___ The data

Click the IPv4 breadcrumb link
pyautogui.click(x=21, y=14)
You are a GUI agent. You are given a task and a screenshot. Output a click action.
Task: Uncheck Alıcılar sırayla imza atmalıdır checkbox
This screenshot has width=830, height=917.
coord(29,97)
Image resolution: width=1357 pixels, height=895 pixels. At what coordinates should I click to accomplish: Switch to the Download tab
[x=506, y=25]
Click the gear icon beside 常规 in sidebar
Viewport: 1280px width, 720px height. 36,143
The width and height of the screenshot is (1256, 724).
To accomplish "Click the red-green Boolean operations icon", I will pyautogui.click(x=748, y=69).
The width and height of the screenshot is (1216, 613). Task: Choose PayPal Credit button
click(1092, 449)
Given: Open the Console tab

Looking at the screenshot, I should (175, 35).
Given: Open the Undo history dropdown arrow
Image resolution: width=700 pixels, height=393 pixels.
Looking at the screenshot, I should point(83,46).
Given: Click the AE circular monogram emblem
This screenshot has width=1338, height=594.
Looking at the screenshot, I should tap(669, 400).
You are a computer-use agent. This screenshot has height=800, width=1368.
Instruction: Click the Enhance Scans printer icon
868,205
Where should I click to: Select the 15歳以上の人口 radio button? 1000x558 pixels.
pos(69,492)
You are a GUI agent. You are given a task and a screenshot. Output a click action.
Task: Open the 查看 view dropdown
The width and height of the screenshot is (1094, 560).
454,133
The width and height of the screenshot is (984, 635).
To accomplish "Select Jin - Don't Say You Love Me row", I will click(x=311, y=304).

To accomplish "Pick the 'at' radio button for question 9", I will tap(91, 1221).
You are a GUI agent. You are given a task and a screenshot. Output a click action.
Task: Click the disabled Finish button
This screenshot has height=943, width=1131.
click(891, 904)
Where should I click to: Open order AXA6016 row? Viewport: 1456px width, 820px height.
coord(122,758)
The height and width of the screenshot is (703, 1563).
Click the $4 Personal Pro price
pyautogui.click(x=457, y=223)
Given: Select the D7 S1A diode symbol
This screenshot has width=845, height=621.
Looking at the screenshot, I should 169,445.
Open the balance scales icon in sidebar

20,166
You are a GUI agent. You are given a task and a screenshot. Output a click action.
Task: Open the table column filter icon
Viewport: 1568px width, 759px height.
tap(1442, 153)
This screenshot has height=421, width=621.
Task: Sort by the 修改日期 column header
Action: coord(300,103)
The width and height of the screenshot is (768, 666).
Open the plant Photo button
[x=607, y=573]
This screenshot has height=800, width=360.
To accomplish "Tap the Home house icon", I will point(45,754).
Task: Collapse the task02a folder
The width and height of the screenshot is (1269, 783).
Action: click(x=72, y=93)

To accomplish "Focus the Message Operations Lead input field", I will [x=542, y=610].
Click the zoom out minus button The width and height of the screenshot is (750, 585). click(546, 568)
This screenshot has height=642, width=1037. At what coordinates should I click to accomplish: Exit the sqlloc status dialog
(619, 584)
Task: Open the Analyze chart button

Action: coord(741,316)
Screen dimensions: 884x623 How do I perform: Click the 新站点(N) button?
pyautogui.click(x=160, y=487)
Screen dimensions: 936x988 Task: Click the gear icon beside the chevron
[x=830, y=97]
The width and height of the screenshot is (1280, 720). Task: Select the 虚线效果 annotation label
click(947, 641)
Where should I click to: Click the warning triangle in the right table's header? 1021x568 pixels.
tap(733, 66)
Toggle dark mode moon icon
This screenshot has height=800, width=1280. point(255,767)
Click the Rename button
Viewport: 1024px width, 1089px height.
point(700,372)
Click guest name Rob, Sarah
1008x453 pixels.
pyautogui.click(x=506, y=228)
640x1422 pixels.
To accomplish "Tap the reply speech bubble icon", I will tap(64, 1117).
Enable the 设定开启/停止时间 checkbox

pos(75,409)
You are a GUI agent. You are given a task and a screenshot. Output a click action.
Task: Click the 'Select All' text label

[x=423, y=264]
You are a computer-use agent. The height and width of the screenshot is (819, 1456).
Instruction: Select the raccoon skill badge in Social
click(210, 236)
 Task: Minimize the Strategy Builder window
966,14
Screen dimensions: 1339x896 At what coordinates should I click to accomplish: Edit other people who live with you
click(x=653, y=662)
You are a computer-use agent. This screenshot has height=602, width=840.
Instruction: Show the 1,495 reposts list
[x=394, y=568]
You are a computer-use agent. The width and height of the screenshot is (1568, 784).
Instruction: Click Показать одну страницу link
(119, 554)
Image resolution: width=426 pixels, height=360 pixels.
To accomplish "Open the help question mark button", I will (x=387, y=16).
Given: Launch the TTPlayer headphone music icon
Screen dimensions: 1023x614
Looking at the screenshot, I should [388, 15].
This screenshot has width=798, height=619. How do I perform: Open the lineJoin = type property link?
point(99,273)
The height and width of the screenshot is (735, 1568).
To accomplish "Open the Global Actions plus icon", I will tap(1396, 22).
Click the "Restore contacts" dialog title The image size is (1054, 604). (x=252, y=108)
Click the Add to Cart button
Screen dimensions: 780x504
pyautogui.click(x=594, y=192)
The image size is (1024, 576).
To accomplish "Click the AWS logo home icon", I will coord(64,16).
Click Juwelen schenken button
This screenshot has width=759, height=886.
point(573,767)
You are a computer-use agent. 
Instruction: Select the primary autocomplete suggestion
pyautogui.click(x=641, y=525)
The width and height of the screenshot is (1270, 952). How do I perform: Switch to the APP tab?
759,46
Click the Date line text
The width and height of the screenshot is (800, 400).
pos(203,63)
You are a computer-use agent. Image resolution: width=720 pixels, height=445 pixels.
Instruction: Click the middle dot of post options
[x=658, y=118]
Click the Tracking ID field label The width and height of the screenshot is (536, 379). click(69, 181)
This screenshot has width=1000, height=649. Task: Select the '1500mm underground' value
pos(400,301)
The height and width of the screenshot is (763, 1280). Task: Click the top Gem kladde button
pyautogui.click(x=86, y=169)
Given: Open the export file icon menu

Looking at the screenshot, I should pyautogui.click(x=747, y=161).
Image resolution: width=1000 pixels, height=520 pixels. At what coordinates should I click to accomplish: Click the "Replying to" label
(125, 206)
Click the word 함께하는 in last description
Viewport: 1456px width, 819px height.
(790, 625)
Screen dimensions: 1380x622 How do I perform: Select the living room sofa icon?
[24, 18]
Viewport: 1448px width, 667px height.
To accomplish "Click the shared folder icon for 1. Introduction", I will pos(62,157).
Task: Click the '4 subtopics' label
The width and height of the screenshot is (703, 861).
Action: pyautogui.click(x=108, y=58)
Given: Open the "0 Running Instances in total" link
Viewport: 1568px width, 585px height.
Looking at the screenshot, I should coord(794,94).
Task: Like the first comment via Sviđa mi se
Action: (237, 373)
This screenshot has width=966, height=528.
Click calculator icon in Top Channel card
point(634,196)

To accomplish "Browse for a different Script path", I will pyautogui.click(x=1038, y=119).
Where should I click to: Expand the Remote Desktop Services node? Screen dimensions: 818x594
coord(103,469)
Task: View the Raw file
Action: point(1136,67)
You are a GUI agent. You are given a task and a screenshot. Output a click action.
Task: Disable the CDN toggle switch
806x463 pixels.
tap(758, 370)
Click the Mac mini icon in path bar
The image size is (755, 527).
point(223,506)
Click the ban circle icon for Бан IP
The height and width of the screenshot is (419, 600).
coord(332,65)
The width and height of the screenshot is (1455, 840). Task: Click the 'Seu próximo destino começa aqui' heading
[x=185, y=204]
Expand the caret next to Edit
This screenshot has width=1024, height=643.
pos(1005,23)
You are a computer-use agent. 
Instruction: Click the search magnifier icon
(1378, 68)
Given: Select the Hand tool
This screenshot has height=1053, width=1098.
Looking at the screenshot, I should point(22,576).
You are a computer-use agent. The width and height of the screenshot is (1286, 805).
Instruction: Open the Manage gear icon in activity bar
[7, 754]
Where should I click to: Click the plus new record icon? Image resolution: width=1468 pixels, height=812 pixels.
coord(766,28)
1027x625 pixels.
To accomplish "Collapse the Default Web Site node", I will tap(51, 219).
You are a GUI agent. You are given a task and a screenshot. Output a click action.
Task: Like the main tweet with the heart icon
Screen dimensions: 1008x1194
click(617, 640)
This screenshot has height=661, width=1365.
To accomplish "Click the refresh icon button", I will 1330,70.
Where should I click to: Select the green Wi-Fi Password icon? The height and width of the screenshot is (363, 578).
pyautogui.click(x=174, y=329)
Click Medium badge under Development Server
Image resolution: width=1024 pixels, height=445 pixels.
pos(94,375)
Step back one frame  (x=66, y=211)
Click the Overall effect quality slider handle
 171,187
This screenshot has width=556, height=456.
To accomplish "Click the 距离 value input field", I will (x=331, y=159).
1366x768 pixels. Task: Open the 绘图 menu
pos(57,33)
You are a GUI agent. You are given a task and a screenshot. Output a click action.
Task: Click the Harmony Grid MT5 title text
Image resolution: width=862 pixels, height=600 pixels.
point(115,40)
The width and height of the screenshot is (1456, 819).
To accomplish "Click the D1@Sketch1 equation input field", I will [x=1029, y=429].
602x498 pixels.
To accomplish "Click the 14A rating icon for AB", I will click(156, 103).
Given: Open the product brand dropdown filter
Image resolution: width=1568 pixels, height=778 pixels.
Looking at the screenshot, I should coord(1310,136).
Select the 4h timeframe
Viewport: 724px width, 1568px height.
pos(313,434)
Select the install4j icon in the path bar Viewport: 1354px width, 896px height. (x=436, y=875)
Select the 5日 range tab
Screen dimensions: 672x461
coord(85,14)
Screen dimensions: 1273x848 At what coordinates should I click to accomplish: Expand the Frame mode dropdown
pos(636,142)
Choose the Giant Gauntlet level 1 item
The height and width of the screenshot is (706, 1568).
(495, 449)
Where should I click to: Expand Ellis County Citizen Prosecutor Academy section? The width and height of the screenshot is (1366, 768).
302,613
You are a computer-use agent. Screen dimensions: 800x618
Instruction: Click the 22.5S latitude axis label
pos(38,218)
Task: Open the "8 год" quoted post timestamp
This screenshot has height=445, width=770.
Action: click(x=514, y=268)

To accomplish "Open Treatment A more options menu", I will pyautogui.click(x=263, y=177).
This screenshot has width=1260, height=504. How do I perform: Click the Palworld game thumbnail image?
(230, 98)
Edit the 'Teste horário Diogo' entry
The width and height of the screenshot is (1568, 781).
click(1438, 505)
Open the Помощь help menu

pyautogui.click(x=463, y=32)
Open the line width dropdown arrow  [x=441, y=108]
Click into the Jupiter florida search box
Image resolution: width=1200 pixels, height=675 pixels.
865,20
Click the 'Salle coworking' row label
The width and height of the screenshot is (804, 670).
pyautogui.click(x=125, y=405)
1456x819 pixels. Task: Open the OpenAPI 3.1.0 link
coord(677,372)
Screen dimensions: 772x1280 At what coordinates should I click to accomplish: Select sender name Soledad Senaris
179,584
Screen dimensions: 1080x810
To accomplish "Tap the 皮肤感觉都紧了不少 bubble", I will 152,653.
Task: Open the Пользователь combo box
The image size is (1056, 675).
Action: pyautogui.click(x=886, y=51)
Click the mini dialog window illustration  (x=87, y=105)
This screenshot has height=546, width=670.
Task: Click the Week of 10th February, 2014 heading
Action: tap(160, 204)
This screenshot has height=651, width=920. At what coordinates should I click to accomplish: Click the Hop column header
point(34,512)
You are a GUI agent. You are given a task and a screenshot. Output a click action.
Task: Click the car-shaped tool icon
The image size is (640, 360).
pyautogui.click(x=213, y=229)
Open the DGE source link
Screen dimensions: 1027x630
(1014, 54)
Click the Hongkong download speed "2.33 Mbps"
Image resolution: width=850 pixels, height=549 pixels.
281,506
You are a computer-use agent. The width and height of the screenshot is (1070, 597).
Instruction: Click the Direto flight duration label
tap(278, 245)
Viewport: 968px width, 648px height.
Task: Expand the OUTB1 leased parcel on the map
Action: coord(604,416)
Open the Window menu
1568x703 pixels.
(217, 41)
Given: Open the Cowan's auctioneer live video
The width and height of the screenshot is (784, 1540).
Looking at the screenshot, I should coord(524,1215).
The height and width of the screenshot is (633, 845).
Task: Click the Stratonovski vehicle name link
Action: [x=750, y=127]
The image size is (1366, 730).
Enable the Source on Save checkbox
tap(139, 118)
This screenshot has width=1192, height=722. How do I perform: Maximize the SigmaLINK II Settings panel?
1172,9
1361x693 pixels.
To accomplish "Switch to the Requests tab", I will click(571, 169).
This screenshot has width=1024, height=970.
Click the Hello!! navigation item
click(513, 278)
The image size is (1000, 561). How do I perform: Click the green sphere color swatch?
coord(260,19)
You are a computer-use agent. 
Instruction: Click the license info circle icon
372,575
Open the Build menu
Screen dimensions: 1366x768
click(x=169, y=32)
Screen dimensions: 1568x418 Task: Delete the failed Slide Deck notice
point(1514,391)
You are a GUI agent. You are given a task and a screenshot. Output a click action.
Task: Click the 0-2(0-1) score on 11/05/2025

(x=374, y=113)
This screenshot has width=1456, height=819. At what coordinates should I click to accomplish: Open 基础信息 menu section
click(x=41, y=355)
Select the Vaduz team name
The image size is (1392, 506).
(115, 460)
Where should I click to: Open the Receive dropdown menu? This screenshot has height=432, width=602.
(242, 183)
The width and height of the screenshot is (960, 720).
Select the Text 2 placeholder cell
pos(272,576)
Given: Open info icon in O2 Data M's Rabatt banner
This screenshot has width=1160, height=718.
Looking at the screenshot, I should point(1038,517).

______

# Description of the task
Your answer should consist of the lines from the line with "You are a computer-use agent. Image" to the line with "Click the Tracking" above, repeated exactly, both ends included.

# Reply to the exercise
You are a computer-use agent. Image resolution: width=720 pixels, height=445 pixels.
Instruction: Click the middle dot of post options
[x=658, y=118]
Click the Tracking ID field label The width and height of the screenshot is (536, 379). click(69, 181)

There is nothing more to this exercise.